Being a couple traveling is slightly different to traveling alone. I have done both and there are obviously pros and cons for each when it comes to finances. Traveling alone your probably more inclined to spend a few more pennies on drinks and going out to keep the social side of your travels alive. Don’t get me wrong we still do but in a slightly different way. Traveling as couple can have it’s advantages when it come to accommodation. When traveling alone I generally use hostel dorms as most of the time that is the cheapest option. However as a couple it is sometimes cheaper for your accommodation and also you can get a few more luxuries and home comforts for a similar amount of money. When alone I may pay around £5 a night for a dorm bed, however as a couple sometimes hostels are not always the best option unless they have private rooms.

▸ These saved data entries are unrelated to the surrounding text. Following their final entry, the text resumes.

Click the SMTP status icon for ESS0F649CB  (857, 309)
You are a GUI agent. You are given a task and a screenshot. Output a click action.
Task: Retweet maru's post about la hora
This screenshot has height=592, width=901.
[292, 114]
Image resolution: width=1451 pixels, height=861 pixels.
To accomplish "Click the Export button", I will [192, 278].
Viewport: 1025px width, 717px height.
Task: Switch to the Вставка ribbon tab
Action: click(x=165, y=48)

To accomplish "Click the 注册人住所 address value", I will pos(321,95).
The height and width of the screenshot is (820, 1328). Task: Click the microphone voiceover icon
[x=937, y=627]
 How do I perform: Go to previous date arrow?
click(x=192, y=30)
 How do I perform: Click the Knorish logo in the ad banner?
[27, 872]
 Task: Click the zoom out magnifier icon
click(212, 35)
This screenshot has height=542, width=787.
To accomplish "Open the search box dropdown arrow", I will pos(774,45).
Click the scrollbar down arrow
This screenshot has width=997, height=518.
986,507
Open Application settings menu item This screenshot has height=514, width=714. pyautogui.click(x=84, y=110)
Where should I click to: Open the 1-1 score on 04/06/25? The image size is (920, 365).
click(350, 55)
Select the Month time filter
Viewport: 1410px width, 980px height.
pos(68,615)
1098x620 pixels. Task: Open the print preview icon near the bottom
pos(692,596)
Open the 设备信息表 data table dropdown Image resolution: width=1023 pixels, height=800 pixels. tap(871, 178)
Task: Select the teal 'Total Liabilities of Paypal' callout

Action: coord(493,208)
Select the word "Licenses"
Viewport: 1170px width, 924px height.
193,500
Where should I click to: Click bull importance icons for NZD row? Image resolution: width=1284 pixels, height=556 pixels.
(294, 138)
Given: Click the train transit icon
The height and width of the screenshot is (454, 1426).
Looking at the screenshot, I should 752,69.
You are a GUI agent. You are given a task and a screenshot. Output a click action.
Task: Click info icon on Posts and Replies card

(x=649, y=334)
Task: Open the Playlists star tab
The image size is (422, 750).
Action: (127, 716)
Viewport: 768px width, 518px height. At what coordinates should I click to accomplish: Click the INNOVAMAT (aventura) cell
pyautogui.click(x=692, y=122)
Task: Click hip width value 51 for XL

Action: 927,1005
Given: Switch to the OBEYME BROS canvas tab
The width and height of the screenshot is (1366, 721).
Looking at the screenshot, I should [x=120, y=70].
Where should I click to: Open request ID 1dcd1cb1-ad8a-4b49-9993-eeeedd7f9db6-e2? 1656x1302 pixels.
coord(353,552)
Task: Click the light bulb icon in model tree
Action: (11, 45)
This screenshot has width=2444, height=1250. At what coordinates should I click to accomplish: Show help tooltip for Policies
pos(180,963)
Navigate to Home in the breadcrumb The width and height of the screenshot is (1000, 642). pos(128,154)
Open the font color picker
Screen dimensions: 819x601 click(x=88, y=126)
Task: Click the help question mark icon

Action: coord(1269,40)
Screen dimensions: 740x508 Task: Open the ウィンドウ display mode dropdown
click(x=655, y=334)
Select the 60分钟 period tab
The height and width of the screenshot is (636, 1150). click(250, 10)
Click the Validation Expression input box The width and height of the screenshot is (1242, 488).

In Bangkok if alone I would have paid £7 a night for a dorm bed in the hostel we stayed at where as this time we got a private rooms in the same hostel for £11 working out at only £5.50 each.
One of the things we are also learning and finding great on this trip so far is a combination of using Quidco and the right sites for booking our accommodation at the same time. You get cashback into your account with quidco and at times it can be a decent amount. We have looked at a place we may stay at soon that quidco will give you 14% cashback on. At the same time if it’s booked through the right website you can also acrue rewards via that booking site itself, in this case an extra 10% discount. That’s a saving of 24% overall which when on a budget is not to be sniffed at.
So enough of the sensible advice and money matters, what about Bangkok itself and our first few days?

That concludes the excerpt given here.